Delivering mail successfully is a full-time job for a lot of people. My full-time job is handling complaints about the mail. What do those complaints look like? Well, they fall into a few different buckets:
- Please unsubscribe me.
- This is spam.
- “I’ve asked to be removed from your customer’s list and they just refuse.”
- “Your mail server is hacking me.”
Let’s take a couple of moments to think about those first two:
Please unsubscribe me
Most people subscribe to a mailing list for one of two reasons.
- They want to continue their relationship with a company or brand.
- They were not aware that an action would result in a subscription. (More on this one later.)
The big idea (really for this post) is that you have something to offer subscribers. Something that is unique to you. The subscriber wants that something. It might be a coupon. It might be a notification about new product offerings. It might be a joke or riddle to exercise their mind. It might be a picture that helps to lift their spirits. Whatever it is, it prompts people to say to themselves some form of the phrase “this is a relationship worth continuing.”

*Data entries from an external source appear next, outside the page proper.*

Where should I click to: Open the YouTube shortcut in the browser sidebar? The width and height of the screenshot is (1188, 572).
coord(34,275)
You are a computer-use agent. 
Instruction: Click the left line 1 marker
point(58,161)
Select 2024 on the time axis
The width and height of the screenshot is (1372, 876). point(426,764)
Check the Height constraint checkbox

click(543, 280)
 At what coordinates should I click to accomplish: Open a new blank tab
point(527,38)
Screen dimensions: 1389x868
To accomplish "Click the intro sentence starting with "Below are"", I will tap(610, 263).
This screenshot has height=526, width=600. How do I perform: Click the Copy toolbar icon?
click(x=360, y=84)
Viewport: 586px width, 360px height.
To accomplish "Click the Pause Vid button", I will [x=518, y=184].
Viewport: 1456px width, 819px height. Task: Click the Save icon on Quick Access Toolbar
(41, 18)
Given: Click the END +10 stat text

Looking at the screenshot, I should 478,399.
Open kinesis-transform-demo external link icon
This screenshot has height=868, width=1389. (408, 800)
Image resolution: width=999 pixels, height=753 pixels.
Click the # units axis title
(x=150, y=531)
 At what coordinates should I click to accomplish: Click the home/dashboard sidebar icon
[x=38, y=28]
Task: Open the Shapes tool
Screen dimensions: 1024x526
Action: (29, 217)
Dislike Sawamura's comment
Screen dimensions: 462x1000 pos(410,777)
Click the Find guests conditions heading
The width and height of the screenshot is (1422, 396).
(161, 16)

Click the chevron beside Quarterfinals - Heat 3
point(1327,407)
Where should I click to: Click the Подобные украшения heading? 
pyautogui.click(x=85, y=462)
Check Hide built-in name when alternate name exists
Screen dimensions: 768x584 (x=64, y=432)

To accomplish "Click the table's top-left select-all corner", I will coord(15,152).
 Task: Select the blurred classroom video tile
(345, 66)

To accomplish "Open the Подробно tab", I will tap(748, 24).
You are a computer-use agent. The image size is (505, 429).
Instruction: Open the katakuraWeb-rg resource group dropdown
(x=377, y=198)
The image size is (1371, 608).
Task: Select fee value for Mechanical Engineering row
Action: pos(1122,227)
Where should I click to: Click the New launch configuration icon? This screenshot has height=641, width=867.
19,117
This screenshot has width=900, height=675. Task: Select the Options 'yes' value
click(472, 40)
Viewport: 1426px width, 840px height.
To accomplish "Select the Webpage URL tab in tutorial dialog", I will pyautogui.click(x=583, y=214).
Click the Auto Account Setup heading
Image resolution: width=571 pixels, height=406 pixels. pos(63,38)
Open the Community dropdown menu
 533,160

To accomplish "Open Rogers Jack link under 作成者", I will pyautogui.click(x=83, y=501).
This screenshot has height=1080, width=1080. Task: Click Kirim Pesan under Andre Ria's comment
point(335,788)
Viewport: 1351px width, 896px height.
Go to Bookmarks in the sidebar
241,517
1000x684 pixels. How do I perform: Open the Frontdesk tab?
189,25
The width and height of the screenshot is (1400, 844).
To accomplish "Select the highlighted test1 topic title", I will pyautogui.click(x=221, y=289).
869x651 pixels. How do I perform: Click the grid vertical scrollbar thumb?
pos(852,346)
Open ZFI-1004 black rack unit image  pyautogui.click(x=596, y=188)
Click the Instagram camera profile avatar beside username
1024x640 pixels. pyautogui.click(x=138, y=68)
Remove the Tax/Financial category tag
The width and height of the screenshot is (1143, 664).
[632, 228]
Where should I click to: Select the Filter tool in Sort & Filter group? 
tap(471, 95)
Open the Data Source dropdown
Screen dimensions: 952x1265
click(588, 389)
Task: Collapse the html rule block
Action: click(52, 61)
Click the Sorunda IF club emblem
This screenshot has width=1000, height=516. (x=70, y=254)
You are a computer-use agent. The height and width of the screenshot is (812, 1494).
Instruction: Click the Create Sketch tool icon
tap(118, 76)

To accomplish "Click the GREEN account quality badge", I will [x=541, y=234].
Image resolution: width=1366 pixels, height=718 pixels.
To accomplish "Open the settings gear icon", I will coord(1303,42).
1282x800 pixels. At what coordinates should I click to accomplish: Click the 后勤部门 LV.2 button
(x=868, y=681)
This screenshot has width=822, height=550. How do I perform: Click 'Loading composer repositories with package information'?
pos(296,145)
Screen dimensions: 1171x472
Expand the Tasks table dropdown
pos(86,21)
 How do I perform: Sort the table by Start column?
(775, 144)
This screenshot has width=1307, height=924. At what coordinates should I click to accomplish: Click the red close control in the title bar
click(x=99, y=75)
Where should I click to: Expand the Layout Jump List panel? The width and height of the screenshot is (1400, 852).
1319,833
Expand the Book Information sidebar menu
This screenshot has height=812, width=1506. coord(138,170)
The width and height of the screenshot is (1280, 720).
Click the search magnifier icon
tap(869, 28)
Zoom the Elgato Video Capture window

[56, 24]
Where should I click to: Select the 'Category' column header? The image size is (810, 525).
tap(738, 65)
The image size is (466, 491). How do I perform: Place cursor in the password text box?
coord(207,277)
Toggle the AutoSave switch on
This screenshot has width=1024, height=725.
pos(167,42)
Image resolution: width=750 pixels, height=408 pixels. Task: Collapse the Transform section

When a marketer fails to give the subscriber what they want, then they’ll leave. They’ll leave because that relationship is no longer worth continuing.
This is spam.
A lot of complaints about spam come from people who did not know that they were being added to mailing lists. That is a given. But, many “this is spam” clicks come from people who did not intend to start a relationship with a sender. That is generally because the only thing that the sender has to offer is someone else’s work. This is almost universally the reason why I see so many complaints about mail sent from the affiliate space.
Affiliate marketers, at least in my interactions with them, are selling something: mailing list usage to other people who want to market. The real relationship here is between the marketer and the brand that is paying them, not between the marketer and the people on their list. That is because the marketer has nothing to offer other than marketing. There is no relationship that is unique because 10, 20, 50, or 500 other affiliate marketers are offering exactly the same thing — often to the same people. There’s no uniqueness to the voice.
And how do people respond to that? By saying “this is not a healthy relationship for me to be in.”
So, what’s the rule here?
Be unique. Be you. Offer something that no one else can offer.
If you’re Oscar Meyer, that’s maybe a weekly email on the ongoing adventures of the Weinermobile. If you’re Charmin brand bathroom tissue, maybe it’s a daily email on origami animals that can be made from people’s pandemic toilet paper stashes.
If people look forward to getting your messages, they won’t complain about them and they’ll be happy to stay on the list.